“Even if I forgave you, would that make you less of a horrible person?”
In this midseason finale, The Vampire Diaries began to address the questions that have plagued many of us on this site for years: how do we reconcile hateful atrocities with characters we love? How much redemption is possible, and how inclined are we to want punishment for those who have sinned?
I’m fascinated by how redemption works on TV. (What? Weird hobby? Should I take up crochet?) TV’s fictional nature means that death often provides the most convenient redemption. Death operates as a negation of future happiness. But death is also the ultimate cop-out: death is often portrayed as a moment of clarity in which the character realizes their sins and that they must pay for them…but we don’t have to see the hard work of that karmic pay-off.
A show like TVD, in which death is rarely more than a rest area on the great interstate of life, can’t often go to the death-as-cop-out well. Plus, killing off Damon (or Stefan, or Elena) is unlikely. So we’re stuck: how can Damon redeem himself? Can he be forgiven by those around him? By us, the moralistic viewers? What about by himself?
It’s that last question that plagues Damon this week, as he comes face to face with just one of his many past sins: Enzo. Is it enough that Damon turned off his humanity for dozens of years, committed atrocities, and now feels really bad about it? He doesn’t think so. Enzo reminded Damon of his inherent “badness,” and Damon happened upon the perfect penance: denying himself Elena on grounds of his indissoluble evil nature. He doesn’t ask for forgiveness; he seems to want to be hated so that his feelings about himself can be mirrored in Elena’s feelings for him.
Katherine, on the other hand, wants redemption, forgiveness, and cuddles. Katherine may have spent 538 years running for her life, but she has also spent most of her existence being wanted by men: wanted by Klaus, wanted by the Salvatores. Now that she’s aging and wrinkly, she wants to be wanted again as a way of reaffirming her sense of identity. Sadly, she is more annoyed than grateful about being wanted by Nadia; the girl-mance was never Katherine’s favorite flavor of relationship.

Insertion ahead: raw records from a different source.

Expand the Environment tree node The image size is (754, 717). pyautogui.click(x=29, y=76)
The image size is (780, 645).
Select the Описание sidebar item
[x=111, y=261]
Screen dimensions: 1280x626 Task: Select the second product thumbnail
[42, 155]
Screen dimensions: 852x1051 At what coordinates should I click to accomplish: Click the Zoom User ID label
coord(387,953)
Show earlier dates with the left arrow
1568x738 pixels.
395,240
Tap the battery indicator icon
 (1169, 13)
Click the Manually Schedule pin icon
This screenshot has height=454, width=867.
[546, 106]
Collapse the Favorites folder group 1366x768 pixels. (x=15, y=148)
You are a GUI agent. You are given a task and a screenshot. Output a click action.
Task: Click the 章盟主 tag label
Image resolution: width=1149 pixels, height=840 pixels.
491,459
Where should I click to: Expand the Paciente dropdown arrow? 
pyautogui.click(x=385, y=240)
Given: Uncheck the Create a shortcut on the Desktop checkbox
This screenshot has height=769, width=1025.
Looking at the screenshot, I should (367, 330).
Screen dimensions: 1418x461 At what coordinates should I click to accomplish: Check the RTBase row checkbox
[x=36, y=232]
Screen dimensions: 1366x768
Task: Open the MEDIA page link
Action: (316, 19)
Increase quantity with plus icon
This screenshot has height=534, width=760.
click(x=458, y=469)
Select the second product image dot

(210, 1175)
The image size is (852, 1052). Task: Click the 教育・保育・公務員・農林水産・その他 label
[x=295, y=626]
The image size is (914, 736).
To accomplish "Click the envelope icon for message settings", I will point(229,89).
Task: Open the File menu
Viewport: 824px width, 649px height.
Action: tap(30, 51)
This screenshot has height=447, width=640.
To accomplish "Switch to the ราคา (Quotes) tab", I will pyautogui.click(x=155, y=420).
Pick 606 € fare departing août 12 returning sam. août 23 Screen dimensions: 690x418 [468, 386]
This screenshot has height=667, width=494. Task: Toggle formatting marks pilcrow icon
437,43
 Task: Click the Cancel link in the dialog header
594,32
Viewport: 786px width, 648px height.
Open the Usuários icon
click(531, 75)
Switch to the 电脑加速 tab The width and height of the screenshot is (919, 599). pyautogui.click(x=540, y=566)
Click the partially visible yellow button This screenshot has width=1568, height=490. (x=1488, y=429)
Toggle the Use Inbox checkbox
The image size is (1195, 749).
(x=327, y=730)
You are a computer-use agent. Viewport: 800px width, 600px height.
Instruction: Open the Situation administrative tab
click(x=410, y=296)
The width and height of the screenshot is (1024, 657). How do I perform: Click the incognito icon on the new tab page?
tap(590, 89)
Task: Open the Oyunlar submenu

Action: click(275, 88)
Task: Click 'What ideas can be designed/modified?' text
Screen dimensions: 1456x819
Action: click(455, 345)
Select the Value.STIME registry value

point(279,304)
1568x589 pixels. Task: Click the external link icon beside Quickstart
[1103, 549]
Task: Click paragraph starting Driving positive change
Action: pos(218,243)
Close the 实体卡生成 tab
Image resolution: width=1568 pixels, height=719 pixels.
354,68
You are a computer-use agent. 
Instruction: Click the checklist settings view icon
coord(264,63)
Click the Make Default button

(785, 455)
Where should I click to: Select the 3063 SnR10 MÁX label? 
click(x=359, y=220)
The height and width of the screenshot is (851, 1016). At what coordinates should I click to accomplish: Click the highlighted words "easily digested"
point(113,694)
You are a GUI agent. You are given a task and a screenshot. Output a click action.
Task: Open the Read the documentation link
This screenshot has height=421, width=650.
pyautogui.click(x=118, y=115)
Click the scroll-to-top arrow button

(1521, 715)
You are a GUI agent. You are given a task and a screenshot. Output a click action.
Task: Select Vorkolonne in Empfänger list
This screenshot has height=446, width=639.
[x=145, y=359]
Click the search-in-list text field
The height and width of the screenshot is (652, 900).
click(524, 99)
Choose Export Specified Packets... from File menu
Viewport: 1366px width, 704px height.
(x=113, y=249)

What does that mean for Stefan? I’m not sure. Paul Wesley did another great job this week; now that he’s over his PTSD he has some of the matter-of-factness of his amnesiac persona along with some of the kindness that we’re used to from the cuddlier Salvatore. Throughout the Elena-in-captivity/Damon-haunted-by-his-past, Stefan seemed distant. Curious, pragmatic, willing to threaten to get what he wanted, but ultimately disinterested in the proceedings.
Aaron, he of the “sad little eyes” (he does look like a human puppy, doesn’t he?) has some redemption issues of his own. Specifically, how he is going to deal with his guardian’s history of experimenting on vampires, and how that process does—or doesn’t—affect his feelings about Damon having killed his entire family. Aaron and Dr. Wes are not fascinating characters on their own, but the Whitmore family drama might continue to affect Team Mystic Falls.
TVD has gotten some (deserved) grief for its devotion to the love-triangle plot, and Damon’s actions at the end of this episode might be seen as yet another wrench in the love-works this show specializes in. But this feels earned rather than manufactured: how Damon and Elena deal with Damon’s past is—as Caroline has been reminding us for weeks—an important question, and one I’m glad the show is starting to address in earnest.
And Pieces:
• Once again, no Caroline, Bonnie, or Jeremy.
• Did anyone else get a homoerotic vibe from Enzo’s speech to Damon about how important Damon was to him?
• The song that was playing over Katherine’s slapstick dash from Stefan’s bed is Alt-J’s “Fitzpleasure.” I love this song, but whenever I skip to it on my car stereo, I hit a huge traffic jam. Every. Single. Time.
Three and a half out of four Dr. Creepy Ken Dolls
Josie Kafka is a full-time cat servant and part-time rogue demon hunter. (What's a rogue demon?)